6.5 KiB
ZeroLagHub – Mod Deployment Safety & Self-Healing Specification
Version: 1.0 Phase: Phase 1 Core Stability Applies To: Game Containers Owner: Agent Layer
1. Purpose
Define the deterministic, self-healing deployment model for:
- Modrinth-based automated mod installs
- Dev artifact promotion installs
The system must:
- Prevent catastrophic mod deployment failures
- Automatically recover from crash loops
- Avoid operator intervention
- Preserve world/player data
- Avoid state explosion and disk bloat
This system is not a backup solution. It is a deployment safety mechanism.
2. Scope
Included in Safety Snapshot
/mods/configserver.properties
Explicitly Excluded
/world/logs- Cache directories
- Runtime temp files
World backup is handled by a separate backup system.
3. Core Concepts
3.1 Shadow Copy (File-Level Protection)
Used for fast rollback of a single mod change.
- Only applies to the most recently modified mod
- Only one shadow exists at any time
- Shadow lifetime is limited to the stabilization window
Example:
mods/
coolmod.jar
coolmod.jar.shadow
3.2 Snapshot (State-Level Protection)
Lightweight archive of mod/config state. Created before any mod deployment.
Example path:
.zlh_snapshots/deploy-<timestamp>.tar.gz
Contains:
mods/config/server.properties
Only one active snapshot exists at a time.
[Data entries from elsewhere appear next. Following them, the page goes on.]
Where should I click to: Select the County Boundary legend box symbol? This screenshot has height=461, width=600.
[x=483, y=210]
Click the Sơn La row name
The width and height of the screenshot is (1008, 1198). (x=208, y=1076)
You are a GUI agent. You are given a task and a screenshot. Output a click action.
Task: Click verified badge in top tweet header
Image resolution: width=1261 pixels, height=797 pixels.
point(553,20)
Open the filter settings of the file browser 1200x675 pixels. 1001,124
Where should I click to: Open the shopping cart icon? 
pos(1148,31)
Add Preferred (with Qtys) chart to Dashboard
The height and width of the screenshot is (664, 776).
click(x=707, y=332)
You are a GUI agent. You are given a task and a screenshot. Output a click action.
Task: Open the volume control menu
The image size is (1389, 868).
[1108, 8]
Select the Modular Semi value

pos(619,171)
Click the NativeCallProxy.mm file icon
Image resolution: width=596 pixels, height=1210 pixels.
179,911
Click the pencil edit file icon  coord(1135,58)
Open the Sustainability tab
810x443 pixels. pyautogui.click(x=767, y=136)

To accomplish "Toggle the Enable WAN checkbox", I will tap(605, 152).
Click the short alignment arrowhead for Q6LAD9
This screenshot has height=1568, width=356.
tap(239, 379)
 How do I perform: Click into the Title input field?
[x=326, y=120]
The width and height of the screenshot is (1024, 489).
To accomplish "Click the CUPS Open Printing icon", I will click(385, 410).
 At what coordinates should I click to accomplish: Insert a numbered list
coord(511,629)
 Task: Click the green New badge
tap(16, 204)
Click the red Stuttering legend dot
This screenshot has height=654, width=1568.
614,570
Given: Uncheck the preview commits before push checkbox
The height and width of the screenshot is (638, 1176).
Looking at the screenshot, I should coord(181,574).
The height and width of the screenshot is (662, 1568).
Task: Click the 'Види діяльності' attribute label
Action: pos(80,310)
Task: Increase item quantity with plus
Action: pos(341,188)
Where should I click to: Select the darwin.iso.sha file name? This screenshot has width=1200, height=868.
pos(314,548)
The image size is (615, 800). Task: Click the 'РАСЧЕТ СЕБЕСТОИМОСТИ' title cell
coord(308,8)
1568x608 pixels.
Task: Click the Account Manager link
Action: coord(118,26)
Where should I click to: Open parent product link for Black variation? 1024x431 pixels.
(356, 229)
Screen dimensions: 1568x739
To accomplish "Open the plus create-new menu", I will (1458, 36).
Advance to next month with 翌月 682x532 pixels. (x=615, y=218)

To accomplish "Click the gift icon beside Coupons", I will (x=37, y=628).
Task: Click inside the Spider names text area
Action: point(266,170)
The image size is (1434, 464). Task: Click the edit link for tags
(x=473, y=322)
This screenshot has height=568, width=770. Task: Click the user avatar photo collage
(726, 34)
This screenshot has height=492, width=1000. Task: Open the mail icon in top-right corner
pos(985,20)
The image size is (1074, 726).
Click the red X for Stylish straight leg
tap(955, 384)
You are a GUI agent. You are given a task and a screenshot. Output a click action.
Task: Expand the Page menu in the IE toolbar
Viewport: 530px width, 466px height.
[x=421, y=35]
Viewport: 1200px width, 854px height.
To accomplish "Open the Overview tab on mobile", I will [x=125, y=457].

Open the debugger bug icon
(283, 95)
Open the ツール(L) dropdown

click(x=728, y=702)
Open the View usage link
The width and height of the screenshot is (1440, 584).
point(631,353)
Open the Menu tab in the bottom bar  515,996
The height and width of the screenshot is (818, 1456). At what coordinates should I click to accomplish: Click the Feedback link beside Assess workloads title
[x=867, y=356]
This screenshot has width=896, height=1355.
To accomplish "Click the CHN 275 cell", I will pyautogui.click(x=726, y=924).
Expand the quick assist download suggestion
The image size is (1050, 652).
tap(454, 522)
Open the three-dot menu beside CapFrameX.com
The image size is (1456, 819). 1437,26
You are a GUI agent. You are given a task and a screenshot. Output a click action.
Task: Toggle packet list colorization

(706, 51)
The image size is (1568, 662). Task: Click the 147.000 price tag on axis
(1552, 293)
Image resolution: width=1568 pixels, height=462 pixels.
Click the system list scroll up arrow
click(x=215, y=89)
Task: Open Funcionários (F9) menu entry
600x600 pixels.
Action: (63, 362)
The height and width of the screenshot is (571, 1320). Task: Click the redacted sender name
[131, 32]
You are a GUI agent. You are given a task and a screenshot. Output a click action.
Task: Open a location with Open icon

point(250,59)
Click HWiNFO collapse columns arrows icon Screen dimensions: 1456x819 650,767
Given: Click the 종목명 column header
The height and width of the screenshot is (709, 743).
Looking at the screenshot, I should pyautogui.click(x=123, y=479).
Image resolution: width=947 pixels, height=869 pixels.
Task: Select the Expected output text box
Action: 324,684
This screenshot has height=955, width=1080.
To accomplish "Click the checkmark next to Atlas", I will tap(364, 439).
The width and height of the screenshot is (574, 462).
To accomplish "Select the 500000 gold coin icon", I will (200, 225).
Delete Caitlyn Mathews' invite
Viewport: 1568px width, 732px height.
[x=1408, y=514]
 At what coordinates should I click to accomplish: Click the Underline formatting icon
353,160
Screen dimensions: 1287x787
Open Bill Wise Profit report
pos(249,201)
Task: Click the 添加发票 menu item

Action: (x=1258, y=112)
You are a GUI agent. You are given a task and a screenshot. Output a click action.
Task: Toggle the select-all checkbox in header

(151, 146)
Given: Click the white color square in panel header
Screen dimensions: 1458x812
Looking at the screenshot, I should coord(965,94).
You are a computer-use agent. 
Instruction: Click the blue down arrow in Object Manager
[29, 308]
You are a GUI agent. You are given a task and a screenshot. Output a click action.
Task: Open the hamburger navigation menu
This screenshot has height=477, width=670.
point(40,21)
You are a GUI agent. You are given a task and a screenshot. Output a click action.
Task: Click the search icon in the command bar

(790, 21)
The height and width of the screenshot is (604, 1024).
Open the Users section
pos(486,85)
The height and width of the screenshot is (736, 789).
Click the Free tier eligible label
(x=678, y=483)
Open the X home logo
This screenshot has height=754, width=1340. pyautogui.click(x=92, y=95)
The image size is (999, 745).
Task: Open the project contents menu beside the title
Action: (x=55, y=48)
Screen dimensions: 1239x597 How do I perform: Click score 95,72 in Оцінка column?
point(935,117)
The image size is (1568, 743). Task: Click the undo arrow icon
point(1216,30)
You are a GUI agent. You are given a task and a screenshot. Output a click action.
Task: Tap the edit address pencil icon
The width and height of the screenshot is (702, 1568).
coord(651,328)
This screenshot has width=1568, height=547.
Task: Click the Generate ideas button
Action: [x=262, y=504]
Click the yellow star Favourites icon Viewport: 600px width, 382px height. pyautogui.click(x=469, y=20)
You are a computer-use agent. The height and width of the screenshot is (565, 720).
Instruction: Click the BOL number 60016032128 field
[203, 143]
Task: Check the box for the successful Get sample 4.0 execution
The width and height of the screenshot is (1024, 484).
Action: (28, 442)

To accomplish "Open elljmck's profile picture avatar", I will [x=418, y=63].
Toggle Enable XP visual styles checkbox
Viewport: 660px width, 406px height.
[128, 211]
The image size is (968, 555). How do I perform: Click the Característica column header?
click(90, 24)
4. Deployment State Machine
4.1 States
IDLE
DEPLOYING
STABILIZING
STABLE
ROLLBACK_FILE
ROLLBACK_SNAPSHOT
FAILED_RECOVERY
4.2 Deployment Flow
Step 1 – Stop Server
- Ensure clean shutdown
- Reset crash counters
Step 2 – Create Snapshot
- Archive
mods/,config/,server.properties - Mark snapshot status =
pending
Step 3 – Prepare Shadow (if replacing existing mod)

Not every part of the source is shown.